[MATERIAL SHOWN Boundary: Start]

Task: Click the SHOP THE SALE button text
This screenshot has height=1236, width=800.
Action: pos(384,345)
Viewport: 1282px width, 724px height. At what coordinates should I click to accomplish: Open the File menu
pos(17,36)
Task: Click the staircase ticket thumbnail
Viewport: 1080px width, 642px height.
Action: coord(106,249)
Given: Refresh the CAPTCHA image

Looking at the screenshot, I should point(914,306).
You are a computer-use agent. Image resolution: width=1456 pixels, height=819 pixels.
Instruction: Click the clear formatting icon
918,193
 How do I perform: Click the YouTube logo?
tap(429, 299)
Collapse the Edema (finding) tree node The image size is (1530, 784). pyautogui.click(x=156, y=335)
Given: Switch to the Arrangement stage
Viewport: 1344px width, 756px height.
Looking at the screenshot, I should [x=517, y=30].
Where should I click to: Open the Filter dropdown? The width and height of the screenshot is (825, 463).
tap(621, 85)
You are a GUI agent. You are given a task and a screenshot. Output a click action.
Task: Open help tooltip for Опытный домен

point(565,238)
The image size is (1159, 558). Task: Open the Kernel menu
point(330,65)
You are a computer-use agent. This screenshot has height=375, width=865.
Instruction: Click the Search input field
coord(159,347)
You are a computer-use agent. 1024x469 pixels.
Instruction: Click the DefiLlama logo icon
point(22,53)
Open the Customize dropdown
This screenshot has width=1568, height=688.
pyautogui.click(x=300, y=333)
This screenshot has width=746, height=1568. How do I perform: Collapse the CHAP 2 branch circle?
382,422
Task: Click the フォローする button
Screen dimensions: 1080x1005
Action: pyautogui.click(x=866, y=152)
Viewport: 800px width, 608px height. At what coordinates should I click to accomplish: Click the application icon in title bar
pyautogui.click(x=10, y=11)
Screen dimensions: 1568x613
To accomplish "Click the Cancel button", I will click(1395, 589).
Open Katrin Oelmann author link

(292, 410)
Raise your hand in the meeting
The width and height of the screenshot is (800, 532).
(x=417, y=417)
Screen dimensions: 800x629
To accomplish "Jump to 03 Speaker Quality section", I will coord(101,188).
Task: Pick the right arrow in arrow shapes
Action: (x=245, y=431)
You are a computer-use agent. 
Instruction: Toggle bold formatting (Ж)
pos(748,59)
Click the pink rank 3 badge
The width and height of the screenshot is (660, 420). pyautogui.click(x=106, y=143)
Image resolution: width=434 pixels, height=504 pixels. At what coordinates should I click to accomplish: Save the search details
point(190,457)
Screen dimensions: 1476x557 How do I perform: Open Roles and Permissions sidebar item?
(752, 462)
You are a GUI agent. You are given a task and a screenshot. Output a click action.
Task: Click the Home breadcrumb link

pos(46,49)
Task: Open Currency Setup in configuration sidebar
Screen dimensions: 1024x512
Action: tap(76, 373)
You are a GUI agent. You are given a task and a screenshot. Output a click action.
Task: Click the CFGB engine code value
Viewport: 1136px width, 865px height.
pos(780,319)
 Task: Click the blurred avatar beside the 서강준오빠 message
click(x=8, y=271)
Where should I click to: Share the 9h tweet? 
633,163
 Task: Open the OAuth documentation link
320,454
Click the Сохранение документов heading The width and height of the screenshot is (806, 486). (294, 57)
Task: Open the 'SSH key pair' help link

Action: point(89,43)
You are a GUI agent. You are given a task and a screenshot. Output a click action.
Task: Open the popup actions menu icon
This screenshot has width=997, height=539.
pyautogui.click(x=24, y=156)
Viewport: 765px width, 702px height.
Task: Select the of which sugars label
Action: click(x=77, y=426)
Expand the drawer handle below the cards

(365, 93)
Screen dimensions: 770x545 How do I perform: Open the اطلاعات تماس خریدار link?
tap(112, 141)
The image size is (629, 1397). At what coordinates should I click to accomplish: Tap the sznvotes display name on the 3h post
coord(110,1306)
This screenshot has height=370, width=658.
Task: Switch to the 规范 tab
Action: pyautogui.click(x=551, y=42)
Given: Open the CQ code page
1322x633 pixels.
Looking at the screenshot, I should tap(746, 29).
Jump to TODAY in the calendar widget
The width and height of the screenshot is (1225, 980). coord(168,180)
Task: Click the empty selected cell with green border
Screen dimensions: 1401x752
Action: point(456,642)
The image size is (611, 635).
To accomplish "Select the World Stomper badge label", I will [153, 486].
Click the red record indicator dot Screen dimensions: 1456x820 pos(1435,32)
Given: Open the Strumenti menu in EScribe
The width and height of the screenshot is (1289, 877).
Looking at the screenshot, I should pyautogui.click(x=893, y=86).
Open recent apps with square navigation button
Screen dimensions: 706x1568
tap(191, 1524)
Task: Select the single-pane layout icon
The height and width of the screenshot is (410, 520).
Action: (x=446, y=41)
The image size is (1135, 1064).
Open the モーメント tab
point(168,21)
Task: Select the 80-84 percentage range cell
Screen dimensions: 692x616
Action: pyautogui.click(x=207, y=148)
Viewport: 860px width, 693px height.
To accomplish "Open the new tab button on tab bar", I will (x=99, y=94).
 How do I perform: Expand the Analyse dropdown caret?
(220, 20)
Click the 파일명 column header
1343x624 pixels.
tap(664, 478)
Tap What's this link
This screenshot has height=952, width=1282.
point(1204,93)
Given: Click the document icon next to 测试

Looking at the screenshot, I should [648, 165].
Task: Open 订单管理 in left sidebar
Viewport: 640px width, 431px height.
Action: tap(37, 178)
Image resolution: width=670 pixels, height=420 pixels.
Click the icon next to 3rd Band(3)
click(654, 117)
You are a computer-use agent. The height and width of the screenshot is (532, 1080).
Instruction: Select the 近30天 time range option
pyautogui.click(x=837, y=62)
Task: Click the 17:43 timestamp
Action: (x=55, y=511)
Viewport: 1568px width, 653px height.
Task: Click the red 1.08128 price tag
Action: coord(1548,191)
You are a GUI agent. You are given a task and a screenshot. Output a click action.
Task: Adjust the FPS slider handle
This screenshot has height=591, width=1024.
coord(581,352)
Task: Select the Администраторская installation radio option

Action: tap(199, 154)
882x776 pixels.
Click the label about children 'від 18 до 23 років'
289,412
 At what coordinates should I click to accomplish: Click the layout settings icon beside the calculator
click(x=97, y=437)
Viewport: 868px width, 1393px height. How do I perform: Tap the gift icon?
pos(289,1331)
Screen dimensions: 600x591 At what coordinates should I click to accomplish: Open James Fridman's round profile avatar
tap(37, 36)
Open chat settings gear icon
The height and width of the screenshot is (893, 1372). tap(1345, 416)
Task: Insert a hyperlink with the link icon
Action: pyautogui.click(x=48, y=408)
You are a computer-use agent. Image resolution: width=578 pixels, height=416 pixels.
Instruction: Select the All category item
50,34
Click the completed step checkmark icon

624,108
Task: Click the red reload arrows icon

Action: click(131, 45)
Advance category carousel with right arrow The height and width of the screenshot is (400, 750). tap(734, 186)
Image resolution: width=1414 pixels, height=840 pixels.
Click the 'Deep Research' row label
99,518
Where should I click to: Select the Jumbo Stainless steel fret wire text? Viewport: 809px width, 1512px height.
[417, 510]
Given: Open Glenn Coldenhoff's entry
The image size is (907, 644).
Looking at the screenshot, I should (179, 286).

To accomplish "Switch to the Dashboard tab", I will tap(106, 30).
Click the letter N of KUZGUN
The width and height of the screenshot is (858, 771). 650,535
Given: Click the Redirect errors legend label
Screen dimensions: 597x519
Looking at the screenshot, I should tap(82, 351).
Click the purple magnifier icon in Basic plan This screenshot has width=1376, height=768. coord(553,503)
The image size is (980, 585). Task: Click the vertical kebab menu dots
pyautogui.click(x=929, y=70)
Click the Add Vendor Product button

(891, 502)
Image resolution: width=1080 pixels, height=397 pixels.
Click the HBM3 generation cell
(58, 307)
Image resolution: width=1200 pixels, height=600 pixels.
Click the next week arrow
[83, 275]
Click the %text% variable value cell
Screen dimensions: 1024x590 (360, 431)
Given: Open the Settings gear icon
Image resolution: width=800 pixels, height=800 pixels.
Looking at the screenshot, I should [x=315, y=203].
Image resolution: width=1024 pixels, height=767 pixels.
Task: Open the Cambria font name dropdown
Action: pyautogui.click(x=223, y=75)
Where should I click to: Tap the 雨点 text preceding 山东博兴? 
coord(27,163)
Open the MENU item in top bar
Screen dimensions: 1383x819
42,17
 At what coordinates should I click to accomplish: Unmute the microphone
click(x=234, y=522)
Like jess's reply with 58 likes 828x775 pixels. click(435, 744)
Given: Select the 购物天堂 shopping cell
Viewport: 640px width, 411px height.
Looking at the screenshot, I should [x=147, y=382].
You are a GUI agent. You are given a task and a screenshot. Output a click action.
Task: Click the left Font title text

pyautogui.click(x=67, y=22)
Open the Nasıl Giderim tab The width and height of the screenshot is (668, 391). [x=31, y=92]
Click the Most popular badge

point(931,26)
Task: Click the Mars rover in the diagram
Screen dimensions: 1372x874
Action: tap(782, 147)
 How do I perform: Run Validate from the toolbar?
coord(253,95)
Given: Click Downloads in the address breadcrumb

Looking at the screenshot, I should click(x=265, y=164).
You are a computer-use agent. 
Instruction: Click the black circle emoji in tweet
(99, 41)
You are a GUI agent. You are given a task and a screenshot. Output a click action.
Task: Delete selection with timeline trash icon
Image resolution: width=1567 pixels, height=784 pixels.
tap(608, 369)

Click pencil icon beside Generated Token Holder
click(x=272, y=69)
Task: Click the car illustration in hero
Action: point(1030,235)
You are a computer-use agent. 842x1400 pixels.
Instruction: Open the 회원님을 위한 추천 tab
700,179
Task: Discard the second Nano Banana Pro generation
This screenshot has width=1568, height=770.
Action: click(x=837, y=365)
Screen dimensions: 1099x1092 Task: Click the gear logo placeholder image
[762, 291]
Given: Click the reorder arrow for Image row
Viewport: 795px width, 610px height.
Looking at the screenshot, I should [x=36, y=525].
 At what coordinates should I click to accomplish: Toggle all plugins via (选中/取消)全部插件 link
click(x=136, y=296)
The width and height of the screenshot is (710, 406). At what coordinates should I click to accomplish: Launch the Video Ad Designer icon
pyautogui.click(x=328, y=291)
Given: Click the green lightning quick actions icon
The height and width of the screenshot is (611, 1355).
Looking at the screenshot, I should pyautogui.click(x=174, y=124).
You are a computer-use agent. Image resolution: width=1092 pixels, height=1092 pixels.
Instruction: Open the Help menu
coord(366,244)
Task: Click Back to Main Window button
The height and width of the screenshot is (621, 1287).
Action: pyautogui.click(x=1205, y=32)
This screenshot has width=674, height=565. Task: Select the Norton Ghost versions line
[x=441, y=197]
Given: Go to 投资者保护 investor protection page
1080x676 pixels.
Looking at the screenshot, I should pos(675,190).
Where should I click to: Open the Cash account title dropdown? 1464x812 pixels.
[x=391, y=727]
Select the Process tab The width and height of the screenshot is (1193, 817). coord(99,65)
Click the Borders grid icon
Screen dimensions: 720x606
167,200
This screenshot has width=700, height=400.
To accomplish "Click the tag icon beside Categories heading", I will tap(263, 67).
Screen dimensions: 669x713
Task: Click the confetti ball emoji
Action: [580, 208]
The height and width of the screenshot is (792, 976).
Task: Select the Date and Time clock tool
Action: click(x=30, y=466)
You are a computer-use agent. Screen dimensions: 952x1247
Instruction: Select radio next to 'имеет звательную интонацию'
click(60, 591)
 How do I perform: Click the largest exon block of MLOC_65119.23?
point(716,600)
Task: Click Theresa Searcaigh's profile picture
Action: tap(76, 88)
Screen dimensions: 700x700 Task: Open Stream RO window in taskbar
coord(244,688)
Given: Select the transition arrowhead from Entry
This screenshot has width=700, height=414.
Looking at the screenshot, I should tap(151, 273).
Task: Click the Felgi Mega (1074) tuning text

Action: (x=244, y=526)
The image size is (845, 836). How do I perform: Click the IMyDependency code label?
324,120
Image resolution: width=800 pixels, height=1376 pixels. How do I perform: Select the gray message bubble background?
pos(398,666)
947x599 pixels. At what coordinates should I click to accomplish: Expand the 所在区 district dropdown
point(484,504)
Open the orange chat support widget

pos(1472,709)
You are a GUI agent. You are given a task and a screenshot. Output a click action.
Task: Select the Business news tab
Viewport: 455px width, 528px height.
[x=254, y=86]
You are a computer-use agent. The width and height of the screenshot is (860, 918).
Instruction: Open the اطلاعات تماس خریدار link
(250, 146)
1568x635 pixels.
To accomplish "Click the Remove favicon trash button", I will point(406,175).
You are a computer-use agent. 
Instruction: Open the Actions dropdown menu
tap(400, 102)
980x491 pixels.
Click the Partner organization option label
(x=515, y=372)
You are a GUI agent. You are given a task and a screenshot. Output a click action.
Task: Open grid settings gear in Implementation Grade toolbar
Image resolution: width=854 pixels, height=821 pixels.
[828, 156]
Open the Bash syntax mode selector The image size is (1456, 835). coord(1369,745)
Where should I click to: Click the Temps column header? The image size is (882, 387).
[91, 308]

[MATERIAL SHOWN Boundary: End]

PROBLEM TO SOLVE - Copy out every line in the entries above that holds "green".

ANSWER SPACE -
Task: Click the empty selected cell with green border
Given: Click the green lightning quick actions icon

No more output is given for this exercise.